After Killian and I had made a rhubarb crumble a few weeks before, his host mom complained that we had not left any for her. I had some left over frozen rhubarb, so I decided to use the last of it, along with the last of my sugar and flour, to make one more crumble to offer to her. After some packing, baking, and eating my quiche, I bought a couple of metro tickets, and headed off across the city once more. First I brought Killian and host-mom the crumble, and then we headed to another metro station to meet up with a few other friends. To celebrate the holiday, firemen all over the city were hosting balls in their fire stations. A friend of a friend worked in one of those stations, inspiring a trip to said station.... which was unfortunately out of the city limits, and required a train rather than the metro... And feeling cheap, and tired, I opted to skip the festivities (which I heard later were not, in fact, very festive - good choice...). Hence began a long walk to the Seine to watch the sunset one last time. However, in contrast to my wonderful sunrise, the banks of the river were even more crowded than usual, as people lined up to watch the feu d'artifice - the fireworks, held over the tour Eiffel on the Champs de Mars. Walking along the bank, past the Place de la Concorde, the Tuileries, the Louvre... it was all very nostalgic, and for a while the majesty of the city overwhelmed me. I don't think there are words for what I felt, but it was a mixture of gratitude for the incredible opportunity and immense sadness at the prospect of leaving. I really, really do hate when things end.
I stopped to watch the feu d'artifice for a short while. However, they didn't begin until it was dark enough, around 10:45 PM. (Just as for the défilé, you could get a seat much earlier - I think beginning 6:30 at the Champ de Mars!!) The feux were pretty, but they were pretty much just like any other fireworks. The one exception was that they could also light up the tour Eiffel in conjunction with the explosions, which was beautiful. But by 11:00, I had seen enough, so I walked home, arriving around 11:40. What a long day. Eight hours of walking in all!
I may as well finish with my last few hours of my trip - I had planned to wake up around 4:30 to finish packing and take my time in the morning before the airport shuttle came at 6:30... However, after getting only about 10 hours of sleep the previous three nights combined, I managed to sleep through my alarm and not wake up until about 6:00 - oops!

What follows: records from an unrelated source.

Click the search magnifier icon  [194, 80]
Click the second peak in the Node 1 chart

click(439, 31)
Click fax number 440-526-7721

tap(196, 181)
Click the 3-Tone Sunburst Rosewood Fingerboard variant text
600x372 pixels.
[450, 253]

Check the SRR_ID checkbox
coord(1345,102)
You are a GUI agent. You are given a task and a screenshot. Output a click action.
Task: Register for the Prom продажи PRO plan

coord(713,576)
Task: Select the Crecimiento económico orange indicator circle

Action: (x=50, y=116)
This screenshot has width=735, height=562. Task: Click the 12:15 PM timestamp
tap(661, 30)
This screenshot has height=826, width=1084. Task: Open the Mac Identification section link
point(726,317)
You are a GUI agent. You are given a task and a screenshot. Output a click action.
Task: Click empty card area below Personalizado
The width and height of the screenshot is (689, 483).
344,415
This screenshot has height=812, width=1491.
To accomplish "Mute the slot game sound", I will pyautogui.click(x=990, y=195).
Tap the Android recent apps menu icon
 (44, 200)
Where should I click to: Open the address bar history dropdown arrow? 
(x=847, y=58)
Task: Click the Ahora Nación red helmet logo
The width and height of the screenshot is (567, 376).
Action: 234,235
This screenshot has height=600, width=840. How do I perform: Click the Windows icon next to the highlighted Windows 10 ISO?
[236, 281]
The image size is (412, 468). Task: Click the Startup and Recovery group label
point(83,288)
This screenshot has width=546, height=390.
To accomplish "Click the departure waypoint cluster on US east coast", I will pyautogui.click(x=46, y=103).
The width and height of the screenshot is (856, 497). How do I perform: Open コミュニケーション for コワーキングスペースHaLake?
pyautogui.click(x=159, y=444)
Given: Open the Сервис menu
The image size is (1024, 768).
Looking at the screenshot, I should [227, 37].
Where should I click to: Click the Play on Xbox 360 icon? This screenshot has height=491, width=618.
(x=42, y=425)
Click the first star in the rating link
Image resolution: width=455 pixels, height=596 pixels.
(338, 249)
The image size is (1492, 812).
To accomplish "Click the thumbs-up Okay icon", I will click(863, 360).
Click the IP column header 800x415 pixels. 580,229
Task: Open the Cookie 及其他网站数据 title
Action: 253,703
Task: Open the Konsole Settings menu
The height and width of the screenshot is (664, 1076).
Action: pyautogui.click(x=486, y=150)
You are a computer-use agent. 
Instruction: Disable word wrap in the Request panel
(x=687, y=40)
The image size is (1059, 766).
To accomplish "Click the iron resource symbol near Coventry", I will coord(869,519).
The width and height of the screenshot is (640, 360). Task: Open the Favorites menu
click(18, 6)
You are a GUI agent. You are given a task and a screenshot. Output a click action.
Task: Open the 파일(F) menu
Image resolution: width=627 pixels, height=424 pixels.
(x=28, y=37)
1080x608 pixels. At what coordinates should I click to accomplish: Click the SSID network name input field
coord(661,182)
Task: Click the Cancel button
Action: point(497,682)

I managed to hurridly get through almost everything I meant to (although I forgot to take a picture of my room). At the airport, I ate the rest of my baguette - not good the second day. Good thing they served me a "three course meal" en route from London to Baltimore. I should note that in Heathrow airport, I made my first and only purchase in pounds - and if the Euro is bad, what a killer THAT exchange rate was - about $7 for a coffee and a muffin.
The flights were pretty uneventful. I watched "Horton hears a Who," and I'm sure other movies as well, although I do not remember anything else specifically. Baltimore was hot, and the sun set before 9 PM - what's the deal with that, anyway? (Of course, when I wrote this today in January, the sun set at about 5:10 PM, so I suppose I should appreciate the summer light - and be glad I was in Paris in the summer and not the winter - today, their sunset was at 5:20 and their sunrise was not until 8:30!)
It has been 6 months since I have been back. Perhaps I will write again about some of the differences between the states and Paris, and some of the things I miss the most (that is to say, the food, of course). But given that it has taken me 6 months just to finish with the day to day, I would say don't count on it.
Paris, tu me manques. J'espère que je reviens assez bientôt.